Ciò ci rimanda ad un altro concetto ancora, che la scomparsa dei tratti che definiscono un individuo, quindi questa ricerca di standardizzazione, dello svuotamento nonché della spersonalizzazione dei volti e dei corpi, tutti diventano quasi uguali, la ricerca di perfezione è un concetto discutibile o meno, ma spesso si cercano dei volti che entrino in una proporzione aurea. In questa ricerca, però, i tratti distintivi, cioè l’imperfezione, escono da questo binario, diciamo, che va verso questa scatola perfetta dove in realtà uno si rinchiude ed andiamo ad un altro concetto rappresentato dalla rete metallica. Essa non è una conseguenza del concetto, ma appare già all’interno di esso. Infatti l’artista la sceglie intenzionalmente, lui la vede come una chiusura perché è la rete che si usa per fare le gabbie, quindi è una gabbia vista in tal caso come una ricerca di perfezione dove tutti noi rimaniamo intrappolati oppure viene vista come rete di connessione, di contatto.
Questa materia così semplice, come tutti gli elementi che Tentolini utilizza, devono essere facilmente riconoscibili, in modo tale che chi osserva le sue opere non deve perdere tempo a chiedersi: come ha fatto? che materiale è?, ma l’artista dà allo spettatore una lettura diretta. Così si nota che nelle sue opere vi è una concatenazione di concetti, delle reti che rimandano l’una all’altra, ma senza essere una più importante dell’altra, hanno solo lo scopo importantissimo di farti riflettere su diverse situazioni. Le opere di Tentolini, quindi, non sono solo interessanti a livello tecnico, ma bisogna andare oltre, i suoi lavori ti obbligano a riflettere, a porti delle domande”.
L’artista, come evidenziano le curatrici nei loro testi all’interno del catalogo Endiadi corredato alla mostra “stabilisce, nelle immagini che propone, una connessione, un flusso continuo tra il momento presente – dell’osservatore – ed il passato, lontano e recente. Viviamo in spazi precostruiti, dimentichiamo l’orizzonte, e, anche se Kronos ha sottratto sempre qualcosa ad ognuno di noi, la memoria, attraverso il mezzo dell’arte, può salvare la bellezza dal potere distruttivo del tempo”.
Ci troviamo di fronte a dei volti, classici e non, dai quali non puoi distogliere lo sguardo da lontano, perché sei come ipnotizzato dalle sensazioni e dalle reazioni che involontariamente esse ti suscitano. Avvicinandoti all’opera, rimani stupito dalla manualità e dalla capacità di intrecciare la rete metallica fino al raggiungimento e alla nascita di quei determinati particolari!

Esercizi da svolgere =>
1: Estrai parola per parola dal brano sulle opere di Tentolini la parte che inizia con le parole "Ci troviamo di" e termina con "quei determinati particolari!".
2: Tra le righe del dataset riportate più sotto, copia senza alcuna modifica quelle che vanno dalla riga con "Image resolution: width=357" fino alla riga con "(x=377, y=12)", comprese entrambe.

Estratti dal dataset =>
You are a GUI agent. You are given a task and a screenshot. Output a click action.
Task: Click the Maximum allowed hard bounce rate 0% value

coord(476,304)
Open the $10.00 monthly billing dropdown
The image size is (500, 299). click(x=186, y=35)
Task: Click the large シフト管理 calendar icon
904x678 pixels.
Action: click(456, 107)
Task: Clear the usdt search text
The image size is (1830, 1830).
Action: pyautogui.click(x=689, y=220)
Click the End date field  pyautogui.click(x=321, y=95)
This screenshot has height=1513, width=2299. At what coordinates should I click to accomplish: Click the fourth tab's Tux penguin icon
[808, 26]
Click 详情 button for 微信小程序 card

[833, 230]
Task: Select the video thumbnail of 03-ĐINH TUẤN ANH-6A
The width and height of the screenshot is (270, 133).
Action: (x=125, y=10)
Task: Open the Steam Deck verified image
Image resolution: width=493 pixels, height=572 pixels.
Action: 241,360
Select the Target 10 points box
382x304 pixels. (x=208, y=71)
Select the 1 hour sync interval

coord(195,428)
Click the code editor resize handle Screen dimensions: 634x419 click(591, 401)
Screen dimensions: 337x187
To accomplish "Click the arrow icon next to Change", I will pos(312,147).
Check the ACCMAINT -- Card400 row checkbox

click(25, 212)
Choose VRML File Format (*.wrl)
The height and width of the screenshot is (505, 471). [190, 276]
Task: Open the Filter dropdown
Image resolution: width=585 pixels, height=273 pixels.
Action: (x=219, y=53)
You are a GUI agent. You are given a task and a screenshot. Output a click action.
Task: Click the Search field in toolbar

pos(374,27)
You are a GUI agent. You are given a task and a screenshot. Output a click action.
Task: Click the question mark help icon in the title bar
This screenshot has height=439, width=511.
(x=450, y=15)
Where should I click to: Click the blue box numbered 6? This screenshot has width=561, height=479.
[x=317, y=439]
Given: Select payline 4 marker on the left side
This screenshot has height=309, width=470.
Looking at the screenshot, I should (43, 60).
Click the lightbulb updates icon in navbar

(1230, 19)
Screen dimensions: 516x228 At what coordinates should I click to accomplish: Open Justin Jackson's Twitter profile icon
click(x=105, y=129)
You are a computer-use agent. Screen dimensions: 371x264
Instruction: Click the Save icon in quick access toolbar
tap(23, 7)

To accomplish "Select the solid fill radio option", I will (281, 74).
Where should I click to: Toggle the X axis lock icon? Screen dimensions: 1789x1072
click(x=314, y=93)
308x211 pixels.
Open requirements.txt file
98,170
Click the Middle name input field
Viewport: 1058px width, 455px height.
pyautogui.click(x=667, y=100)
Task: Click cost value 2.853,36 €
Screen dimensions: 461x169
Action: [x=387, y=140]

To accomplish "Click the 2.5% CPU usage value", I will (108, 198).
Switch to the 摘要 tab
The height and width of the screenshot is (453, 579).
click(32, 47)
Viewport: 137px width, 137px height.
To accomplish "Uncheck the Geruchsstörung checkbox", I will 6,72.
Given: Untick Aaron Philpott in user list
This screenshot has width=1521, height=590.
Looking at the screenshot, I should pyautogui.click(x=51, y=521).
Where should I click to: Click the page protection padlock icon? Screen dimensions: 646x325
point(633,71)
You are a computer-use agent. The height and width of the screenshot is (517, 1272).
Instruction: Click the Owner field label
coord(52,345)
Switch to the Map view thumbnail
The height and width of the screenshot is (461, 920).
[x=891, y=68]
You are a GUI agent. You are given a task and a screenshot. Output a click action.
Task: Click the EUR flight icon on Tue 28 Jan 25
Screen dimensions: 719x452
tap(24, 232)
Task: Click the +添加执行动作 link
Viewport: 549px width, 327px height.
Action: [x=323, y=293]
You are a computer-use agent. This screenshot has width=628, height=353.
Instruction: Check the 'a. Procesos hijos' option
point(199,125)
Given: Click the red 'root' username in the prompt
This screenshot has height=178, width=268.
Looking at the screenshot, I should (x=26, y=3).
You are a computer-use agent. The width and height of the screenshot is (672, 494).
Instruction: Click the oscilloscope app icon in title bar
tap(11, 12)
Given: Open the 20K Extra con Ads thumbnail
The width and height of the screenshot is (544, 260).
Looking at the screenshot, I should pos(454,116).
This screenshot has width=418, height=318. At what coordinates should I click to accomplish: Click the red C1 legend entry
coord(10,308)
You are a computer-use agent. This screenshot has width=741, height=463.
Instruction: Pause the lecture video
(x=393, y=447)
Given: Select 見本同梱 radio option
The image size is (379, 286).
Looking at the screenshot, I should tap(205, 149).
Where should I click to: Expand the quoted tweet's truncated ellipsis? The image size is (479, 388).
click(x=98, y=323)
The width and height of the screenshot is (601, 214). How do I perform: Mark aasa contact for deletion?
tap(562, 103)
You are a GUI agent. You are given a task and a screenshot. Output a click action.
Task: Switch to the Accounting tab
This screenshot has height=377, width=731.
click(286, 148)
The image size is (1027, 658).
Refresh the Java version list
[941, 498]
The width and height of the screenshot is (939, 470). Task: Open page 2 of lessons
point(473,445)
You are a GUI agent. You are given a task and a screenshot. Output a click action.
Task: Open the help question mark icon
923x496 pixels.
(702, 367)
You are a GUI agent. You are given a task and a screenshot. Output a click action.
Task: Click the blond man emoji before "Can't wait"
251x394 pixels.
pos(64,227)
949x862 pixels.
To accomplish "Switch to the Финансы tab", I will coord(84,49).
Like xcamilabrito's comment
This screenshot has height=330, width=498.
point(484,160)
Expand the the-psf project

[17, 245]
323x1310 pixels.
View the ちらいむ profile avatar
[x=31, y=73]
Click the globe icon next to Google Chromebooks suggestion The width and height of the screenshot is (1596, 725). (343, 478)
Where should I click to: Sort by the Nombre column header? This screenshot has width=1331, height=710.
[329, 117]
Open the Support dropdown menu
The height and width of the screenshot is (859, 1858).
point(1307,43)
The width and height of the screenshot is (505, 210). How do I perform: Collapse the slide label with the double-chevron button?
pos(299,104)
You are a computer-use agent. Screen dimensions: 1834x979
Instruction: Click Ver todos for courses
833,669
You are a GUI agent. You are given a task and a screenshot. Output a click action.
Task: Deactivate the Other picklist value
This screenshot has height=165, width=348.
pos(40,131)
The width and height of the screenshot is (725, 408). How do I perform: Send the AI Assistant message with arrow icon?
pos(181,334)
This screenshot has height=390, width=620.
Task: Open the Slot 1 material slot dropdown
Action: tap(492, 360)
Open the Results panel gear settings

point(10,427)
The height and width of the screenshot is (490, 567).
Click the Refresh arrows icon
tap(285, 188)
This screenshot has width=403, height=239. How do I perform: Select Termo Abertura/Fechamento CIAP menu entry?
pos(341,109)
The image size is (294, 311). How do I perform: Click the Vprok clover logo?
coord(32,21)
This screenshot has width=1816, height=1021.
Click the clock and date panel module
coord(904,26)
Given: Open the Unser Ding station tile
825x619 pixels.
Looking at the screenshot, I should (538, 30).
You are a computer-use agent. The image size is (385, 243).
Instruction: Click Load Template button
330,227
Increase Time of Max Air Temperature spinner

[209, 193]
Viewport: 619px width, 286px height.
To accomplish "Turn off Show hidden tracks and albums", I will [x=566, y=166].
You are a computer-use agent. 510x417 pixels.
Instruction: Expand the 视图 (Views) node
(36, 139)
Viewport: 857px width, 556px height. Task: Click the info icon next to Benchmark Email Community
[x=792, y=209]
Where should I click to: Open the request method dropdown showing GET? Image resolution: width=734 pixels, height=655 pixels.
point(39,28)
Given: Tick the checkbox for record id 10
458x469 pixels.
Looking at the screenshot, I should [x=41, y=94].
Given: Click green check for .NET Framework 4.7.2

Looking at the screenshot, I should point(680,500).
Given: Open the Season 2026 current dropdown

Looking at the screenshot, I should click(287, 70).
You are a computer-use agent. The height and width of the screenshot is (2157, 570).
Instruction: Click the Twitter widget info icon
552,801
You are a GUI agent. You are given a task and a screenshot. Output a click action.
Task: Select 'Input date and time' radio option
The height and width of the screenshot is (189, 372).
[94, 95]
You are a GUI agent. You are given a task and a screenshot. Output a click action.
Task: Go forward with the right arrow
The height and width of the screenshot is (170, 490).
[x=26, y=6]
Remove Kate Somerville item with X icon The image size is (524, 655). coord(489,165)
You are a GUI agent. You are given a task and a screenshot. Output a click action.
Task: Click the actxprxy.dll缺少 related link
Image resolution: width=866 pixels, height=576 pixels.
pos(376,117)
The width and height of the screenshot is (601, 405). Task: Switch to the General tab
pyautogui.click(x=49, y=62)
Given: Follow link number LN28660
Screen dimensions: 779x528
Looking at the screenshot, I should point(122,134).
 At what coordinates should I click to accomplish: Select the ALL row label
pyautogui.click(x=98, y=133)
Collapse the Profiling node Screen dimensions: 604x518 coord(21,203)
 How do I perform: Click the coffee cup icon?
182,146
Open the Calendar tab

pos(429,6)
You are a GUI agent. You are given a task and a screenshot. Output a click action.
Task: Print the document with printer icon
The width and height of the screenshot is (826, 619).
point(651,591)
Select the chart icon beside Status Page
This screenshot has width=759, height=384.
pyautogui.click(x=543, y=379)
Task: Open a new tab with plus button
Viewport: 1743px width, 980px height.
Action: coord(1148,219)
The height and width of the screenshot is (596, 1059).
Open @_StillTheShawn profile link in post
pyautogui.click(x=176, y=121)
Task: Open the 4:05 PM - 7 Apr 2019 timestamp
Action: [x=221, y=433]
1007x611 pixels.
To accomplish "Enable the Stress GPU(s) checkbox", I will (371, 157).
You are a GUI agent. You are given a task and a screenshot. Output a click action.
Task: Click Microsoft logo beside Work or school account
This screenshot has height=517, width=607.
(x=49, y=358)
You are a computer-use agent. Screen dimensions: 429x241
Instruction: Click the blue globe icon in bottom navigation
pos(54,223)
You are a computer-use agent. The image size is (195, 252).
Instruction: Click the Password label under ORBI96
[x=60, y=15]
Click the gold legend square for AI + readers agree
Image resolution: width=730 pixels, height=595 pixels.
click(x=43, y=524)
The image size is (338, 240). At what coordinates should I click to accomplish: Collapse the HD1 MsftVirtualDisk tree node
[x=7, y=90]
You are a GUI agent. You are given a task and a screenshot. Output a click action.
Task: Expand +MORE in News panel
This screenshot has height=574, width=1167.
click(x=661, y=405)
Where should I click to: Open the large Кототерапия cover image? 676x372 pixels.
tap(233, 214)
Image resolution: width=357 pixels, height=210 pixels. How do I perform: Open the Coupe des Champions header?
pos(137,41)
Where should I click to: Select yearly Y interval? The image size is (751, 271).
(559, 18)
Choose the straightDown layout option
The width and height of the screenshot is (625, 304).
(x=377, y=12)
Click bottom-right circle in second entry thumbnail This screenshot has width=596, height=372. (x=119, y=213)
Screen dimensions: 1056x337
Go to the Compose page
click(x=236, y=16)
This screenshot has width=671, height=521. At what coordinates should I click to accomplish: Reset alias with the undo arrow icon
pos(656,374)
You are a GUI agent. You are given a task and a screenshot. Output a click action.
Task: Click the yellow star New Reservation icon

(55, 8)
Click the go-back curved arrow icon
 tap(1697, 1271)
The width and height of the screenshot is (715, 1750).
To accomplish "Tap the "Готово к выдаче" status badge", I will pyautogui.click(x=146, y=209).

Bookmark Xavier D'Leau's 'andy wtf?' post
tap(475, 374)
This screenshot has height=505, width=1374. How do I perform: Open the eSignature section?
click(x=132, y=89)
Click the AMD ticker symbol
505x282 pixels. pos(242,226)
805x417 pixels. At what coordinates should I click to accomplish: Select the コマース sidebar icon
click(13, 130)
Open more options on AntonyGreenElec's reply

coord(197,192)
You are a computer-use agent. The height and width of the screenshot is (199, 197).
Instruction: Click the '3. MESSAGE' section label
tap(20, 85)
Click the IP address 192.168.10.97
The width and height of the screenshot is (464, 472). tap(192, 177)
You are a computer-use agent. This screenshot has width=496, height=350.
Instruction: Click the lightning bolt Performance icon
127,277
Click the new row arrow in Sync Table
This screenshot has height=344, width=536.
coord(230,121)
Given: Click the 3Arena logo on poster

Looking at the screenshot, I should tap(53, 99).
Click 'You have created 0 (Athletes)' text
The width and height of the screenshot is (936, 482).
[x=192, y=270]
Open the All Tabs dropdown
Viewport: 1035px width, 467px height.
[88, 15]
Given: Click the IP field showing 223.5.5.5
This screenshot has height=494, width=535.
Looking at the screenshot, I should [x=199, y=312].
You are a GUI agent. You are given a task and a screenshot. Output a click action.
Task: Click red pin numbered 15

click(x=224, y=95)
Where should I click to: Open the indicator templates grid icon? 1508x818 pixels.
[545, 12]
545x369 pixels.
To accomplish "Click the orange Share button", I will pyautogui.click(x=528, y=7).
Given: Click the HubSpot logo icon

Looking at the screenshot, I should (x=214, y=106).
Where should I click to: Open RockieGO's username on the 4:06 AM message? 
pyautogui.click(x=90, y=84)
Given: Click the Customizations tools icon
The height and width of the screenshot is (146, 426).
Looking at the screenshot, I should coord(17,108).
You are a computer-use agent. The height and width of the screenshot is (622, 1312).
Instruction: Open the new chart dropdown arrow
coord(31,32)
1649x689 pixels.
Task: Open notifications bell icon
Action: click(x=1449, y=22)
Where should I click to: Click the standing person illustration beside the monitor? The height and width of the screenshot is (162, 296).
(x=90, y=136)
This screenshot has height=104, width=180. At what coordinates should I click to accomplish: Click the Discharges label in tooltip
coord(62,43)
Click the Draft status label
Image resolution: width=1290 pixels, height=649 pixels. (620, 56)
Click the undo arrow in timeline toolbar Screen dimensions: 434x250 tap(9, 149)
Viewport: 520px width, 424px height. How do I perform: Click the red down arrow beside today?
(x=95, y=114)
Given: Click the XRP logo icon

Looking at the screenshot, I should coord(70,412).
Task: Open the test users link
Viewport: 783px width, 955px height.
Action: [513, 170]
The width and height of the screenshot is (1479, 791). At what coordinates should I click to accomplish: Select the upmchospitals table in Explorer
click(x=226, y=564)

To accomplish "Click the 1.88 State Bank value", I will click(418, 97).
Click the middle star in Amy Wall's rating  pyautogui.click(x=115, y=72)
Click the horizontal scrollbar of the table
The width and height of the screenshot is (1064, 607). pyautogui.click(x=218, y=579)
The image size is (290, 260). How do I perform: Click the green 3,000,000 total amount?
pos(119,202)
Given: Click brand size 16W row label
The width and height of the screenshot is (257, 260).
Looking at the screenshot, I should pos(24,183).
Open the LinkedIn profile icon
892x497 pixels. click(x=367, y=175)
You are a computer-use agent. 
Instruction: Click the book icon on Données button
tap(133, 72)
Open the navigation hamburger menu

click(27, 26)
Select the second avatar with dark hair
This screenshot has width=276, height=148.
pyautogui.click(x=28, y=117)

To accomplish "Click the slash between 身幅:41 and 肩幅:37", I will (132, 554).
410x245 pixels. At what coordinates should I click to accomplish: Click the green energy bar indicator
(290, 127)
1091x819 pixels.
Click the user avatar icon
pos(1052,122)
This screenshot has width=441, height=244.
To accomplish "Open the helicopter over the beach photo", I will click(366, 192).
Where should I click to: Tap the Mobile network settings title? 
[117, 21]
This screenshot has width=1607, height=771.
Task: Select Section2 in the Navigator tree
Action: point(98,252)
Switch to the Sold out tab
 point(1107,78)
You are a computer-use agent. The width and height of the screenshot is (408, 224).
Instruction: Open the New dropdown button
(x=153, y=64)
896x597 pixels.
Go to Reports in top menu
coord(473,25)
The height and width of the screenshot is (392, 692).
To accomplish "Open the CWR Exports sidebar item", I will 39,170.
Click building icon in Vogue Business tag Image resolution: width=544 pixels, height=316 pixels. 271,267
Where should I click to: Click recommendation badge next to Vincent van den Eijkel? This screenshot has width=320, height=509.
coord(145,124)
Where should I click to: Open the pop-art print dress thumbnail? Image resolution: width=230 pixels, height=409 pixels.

Soluzioni degli esercizi =>
1:
Ci troviamo di fronte a dei volti, classici e non, dai quali non puoi distogliere lo sguardo da lontano, perché sei come ipnotizzato dalle sensazioni e dalle reazioni che involontariamente esse ti suscitano. Avvicinandoti all’opera, rimani stupito dalla manualità e dalla capacità di intrecciare la rete metallica fino al raggiungimento e alla nascita di quei determinati particolari!

2:
Image resolution: width=357 pixels, height=210 pixels. How do I perform: Open the Coupe des Champions header?
pos(137,41)
Where should I click to: Select yearly Y interval? The image size is (751, 271).
(559, 18)
Choose the straightDown layout option
The width and height of the screenshot is (625, 304).
(x=377, y=12)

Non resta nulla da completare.